Vanessa es una mujer que hace tres años fue diagnosticada con una enfermedad renal crónica, por lo que una vez a la semana debe viajar desde Matatlán hasta Guadalajara para realizarse una hemodiálisis, lo que le toma seis horas de ida y vuelta.
Los miércoles de Vanessa comienzan desde la madrugada para emprender un trayecto de 25 minutos de curvas y montañas en motocicleta junto con su esposo e hija, hasta llegar a la parada de autobús.
Después, Vanessa continúa una ruta alimentadora que la lleva a ella y a su hija hacia la Nueva Central de Autobuses de Tlaquepaque, y finalmente, un largo trayecto en el Tren Ligero de Guadalajara para llegar a su sesión semana de hemodiálisis.
“Ya me había resignado a que me iba a morir, pero ya después vi a mis hijos y dije: ‘no merecen esto, no me voy a dejar caer y me empecé a levantar’”, explicó Vanessa.
Su historia refleja una realidad urgente en Jalisco, donde la enfermedad renal terminal suele diagnosticarse en etapas avanzadas y ataca cada vez más a personas jóvenes.
De acuerdo a los Hospitales Civiles de Guadalajara, se estiman más de 530 mil casos de enfermedad renal crónica.
El proceso de Vanessa inició cuando sus riñones dejaron de funcionar de forma irreversible, desde entonces, su lucha no sólo es física, sino económica. A pesar de que su cuerpo necesita dos sesiones por semana, la falta de espacio en el IMSS y Hospitales Civiles la obliga a pagar por su cuenta una sesión particular en un centro médico de la av. Circunvalación, en Guadalajara.
Entre los traslados, los medicamentos y el costo de la hemodiálisis, los gastos superan los 20 mil pesos mensuales.
Una vez que Vanessa llega al hospital, su rutina dura de tres a cuatro horas: los médicos deben conectar su cuerpo a través de una fístula arteriovenosa que le fue colocada a inicio del año, luego de reemplazar un catéter debido a una bacteria.

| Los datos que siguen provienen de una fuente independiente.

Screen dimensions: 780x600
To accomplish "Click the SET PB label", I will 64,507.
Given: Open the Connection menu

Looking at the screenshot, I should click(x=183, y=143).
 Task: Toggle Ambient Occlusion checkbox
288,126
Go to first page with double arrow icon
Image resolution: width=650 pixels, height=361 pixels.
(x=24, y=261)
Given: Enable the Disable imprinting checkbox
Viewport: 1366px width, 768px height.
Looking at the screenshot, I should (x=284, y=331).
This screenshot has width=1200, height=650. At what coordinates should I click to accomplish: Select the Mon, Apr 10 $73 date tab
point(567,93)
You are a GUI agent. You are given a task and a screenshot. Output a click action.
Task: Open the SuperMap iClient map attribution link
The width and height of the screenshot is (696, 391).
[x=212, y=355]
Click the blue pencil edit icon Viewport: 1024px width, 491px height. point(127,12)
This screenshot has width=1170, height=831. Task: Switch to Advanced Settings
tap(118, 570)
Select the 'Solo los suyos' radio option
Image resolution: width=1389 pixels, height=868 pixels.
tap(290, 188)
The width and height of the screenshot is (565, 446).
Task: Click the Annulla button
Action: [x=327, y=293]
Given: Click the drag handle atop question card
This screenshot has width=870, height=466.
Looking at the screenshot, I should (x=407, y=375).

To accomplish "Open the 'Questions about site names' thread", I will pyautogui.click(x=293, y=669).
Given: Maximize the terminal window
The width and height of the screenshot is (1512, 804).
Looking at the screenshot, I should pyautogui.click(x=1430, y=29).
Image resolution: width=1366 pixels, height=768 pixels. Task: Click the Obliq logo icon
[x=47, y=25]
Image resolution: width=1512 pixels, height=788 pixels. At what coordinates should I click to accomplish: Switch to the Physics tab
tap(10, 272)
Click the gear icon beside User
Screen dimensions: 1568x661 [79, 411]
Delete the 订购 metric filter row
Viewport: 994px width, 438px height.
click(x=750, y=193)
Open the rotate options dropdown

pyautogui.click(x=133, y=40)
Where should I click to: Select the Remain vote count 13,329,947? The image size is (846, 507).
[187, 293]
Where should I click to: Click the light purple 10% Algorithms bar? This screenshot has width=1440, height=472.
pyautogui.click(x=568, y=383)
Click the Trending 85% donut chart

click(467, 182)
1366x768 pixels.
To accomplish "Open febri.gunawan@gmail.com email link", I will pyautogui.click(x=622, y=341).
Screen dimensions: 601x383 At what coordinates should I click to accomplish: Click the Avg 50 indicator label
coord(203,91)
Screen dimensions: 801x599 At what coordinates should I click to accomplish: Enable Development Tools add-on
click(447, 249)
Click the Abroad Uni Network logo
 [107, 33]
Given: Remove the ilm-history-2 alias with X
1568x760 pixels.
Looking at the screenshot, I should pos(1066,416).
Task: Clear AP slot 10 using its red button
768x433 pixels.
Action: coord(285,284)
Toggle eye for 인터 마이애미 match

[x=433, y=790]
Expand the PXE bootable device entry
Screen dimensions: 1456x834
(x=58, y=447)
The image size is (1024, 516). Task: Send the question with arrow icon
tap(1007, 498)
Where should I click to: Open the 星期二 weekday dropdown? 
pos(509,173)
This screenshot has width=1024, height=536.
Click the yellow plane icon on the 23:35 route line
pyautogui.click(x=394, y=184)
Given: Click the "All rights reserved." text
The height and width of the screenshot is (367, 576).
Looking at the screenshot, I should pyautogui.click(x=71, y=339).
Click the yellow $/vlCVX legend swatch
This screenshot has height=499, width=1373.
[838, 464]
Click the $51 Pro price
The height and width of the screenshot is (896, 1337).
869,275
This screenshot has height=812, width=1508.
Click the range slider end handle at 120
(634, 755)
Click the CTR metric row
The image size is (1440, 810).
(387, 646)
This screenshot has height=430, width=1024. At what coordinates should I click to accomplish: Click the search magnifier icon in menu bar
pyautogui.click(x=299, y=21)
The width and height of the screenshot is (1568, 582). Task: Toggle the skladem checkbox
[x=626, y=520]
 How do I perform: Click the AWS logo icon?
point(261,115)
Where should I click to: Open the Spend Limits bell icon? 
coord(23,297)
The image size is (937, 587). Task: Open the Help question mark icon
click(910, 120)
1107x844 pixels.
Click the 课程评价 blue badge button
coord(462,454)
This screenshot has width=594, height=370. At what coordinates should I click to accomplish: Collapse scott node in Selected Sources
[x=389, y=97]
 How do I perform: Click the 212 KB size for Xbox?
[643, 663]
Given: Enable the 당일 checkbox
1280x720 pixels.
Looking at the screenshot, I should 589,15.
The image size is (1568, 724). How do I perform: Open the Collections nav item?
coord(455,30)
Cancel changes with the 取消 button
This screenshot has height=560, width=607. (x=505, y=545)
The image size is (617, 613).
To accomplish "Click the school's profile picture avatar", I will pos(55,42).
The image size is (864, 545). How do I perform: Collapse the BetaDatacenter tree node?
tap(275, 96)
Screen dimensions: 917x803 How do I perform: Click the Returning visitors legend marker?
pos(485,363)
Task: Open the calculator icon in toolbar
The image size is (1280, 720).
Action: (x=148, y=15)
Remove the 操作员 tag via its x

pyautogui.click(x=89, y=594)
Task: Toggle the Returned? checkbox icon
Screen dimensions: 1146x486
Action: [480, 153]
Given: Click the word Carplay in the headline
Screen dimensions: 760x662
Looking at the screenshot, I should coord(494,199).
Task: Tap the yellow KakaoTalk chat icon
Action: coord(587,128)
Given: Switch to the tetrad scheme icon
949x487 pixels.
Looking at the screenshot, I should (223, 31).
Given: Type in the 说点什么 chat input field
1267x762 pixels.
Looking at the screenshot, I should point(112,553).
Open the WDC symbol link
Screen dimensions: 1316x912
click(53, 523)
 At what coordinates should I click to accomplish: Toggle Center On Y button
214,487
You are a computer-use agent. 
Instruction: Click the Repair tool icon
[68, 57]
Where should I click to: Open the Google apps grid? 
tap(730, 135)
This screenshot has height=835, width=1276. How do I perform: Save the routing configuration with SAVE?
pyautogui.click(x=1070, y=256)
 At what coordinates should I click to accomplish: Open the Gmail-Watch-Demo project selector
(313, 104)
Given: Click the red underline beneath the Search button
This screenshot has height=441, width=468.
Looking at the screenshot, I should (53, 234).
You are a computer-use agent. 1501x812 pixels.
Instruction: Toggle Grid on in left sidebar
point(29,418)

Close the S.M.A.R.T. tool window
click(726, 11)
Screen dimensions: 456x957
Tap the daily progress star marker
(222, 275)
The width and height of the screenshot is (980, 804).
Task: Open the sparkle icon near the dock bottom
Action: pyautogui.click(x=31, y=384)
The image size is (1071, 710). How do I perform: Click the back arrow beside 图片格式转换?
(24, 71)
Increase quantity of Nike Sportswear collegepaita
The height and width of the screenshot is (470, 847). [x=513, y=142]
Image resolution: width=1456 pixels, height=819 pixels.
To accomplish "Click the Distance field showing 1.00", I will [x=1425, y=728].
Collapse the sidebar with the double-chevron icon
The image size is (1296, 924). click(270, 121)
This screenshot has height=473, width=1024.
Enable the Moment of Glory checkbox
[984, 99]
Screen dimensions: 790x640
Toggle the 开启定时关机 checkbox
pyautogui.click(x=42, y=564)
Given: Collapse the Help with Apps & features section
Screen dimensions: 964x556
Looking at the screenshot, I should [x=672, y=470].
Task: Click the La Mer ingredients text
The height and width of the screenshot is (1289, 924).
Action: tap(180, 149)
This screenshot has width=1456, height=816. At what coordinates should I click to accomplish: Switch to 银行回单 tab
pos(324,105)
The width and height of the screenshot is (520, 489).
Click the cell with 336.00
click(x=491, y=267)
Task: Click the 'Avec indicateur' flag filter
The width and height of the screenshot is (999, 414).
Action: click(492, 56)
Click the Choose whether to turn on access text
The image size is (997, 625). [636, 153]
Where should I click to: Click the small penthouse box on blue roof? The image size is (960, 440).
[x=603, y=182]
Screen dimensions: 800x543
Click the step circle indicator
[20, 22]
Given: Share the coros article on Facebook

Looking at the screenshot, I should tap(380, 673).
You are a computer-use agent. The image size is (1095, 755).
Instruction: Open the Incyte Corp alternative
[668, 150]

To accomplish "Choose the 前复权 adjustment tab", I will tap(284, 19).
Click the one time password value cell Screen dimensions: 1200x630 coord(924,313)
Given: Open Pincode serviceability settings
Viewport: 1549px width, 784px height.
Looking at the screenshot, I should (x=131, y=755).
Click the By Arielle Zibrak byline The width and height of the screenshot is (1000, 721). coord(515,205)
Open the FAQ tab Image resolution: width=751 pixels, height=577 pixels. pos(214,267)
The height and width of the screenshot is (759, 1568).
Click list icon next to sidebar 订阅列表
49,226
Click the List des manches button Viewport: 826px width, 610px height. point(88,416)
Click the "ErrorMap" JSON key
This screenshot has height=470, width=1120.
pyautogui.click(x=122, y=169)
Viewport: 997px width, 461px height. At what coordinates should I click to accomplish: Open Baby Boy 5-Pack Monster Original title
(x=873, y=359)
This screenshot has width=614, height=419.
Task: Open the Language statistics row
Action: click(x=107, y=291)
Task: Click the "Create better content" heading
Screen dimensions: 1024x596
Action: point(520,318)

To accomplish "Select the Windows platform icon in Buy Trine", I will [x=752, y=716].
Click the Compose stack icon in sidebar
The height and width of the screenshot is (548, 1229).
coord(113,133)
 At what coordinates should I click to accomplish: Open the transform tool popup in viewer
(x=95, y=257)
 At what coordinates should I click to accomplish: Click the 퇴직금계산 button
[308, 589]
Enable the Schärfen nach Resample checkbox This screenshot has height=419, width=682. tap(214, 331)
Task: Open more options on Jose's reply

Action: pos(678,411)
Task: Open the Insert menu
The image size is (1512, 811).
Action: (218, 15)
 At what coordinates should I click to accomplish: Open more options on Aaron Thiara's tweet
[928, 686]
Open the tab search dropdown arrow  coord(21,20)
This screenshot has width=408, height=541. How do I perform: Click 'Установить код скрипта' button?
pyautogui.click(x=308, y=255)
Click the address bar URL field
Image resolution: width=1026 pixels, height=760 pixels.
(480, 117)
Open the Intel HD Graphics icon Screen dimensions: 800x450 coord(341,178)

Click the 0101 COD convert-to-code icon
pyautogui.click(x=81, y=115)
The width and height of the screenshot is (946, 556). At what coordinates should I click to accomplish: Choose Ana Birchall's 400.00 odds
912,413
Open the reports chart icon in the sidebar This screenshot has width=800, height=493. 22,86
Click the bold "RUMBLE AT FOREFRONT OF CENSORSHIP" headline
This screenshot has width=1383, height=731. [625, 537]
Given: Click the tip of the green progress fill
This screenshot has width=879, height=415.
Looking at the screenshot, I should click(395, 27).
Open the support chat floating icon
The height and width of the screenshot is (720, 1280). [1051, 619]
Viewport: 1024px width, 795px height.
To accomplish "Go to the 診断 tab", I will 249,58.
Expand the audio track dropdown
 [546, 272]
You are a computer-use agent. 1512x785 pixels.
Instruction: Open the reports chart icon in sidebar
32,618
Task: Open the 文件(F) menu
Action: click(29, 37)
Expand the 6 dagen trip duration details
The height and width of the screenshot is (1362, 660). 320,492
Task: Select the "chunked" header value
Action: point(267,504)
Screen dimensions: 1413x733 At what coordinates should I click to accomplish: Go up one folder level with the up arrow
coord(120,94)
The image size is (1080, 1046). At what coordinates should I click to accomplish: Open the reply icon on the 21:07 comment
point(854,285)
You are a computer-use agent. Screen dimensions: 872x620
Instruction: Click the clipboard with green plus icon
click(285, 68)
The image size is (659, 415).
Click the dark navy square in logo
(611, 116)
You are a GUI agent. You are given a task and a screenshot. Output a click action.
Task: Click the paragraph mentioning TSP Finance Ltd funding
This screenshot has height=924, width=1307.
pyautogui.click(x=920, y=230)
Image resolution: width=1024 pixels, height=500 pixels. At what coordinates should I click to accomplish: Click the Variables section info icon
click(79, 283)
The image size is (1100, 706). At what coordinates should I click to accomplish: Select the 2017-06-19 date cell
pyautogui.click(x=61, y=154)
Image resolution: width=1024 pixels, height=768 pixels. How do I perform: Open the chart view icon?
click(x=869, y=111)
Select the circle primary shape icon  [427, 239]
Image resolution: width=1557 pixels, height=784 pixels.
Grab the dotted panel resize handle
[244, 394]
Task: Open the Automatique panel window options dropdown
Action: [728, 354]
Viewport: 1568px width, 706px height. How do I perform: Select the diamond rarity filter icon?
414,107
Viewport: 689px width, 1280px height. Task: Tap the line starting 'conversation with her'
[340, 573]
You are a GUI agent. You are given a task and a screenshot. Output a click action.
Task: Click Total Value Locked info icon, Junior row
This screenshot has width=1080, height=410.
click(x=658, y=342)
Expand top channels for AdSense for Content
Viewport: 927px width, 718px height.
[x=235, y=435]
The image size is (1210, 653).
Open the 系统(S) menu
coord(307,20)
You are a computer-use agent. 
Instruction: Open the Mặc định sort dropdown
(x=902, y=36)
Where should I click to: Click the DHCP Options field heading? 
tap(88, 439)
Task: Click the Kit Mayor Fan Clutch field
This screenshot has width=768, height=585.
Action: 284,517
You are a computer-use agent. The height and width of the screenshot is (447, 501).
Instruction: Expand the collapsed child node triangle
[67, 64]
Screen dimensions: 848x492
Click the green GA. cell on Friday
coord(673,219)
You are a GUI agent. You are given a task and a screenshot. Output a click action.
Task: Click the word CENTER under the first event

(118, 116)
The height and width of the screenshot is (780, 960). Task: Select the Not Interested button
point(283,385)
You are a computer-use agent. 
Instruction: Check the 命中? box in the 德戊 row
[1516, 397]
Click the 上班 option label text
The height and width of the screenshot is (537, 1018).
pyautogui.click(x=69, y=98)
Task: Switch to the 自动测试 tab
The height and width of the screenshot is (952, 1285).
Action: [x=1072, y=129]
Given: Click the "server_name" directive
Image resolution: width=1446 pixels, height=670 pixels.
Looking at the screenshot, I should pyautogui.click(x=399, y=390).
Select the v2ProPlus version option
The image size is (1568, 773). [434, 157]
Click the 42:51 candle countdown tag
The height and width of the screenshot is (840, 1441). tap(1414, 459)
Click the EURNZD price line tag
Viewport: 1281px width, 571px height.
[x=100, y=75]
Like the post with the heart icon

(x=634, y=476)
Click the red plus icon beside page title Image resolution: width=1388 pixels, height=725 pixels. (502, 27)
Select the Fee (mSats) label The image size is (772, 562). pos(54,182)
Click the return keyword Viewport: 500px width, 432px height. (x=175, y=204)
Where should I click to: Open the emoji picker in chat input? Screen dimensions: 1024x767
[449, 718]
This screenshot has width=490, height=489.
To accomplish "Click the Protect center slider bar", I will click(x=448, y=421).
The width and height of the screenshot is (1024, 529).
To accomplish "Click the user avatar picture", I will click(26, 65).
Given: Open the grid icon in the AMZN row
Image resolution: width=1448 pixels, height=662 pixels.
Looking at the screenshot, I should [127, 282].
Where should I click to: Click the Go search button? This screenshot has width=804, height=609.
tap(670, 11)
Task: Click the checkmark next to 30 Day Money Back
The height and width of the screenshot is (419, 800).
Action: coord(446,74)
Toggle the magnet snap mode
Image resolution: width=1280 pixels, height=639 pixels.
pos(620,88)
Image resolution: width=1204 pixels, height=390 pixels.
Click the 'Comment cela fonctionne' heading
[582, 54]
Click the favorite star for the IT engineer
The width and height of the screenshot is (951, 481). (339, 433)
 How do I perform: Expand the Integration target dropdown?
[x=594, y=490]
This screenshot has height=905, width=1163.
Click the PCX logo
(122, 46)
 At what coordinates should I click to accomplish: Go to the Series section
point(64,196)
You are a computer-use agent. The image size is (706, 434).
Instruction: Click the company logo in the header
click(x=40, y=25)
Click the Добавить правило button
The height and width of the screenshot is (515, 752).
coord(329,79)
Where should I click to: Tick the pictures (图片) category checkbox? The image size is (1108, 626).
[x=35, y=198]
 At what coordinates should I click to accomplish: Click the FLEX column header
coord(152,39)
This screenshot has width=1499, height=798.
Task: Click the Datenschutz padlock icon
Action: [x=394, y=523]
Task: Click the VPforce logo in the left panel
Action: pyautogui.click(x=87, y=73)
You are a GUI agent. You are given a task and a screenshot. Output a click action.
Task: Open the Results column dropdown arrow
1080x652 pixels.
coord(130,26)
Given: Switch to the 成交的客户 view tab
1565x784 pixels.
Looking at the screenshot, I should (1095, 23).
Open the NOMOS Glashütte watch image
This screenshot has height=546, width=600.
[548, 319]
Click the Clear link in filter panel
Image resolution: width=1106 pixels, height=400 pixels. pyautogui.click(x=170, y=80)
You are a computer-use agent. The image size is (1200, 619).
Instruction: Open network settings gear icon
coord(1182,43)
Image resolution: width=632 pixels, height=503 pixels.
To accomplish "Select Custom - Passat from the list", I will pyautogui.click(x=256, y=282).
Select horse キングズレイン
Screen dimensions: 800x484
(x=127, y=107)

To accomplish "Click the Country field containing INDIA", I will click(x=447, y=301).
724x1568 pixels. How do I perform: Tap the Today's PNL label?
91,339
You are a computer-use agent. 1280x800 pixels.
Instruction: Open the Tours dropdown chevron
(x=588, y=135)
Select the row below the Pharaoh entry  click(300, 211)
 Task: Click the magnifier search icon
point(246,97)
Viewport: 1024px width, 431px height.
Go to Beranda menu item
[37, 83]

“Sí, salgo cansada porque dicen que el tratamiento que nos hacen es como si fuéramos a correr un maratón tres veces, el corazón hace esa función”, cuenta Vanessa.
Por su parte, el presidente del Colegio de Nefrología, Ignacio Díaz Padilla, advierte que cuando un paciente no recibe sus sesiones a tiempo, puede haber deterioro cognitivo, fallas cardiacas severas y la pérdida paulatina de la autonomía.
Hay casi 6 mil personas en Jalisco que están a la espera de un trasplante de riñón, mientras esa oportunidad llega, miles de pacientes como Vanesa siguen atrapados entre el desgaste de su cuerpo y la urgencia de no perder la vida.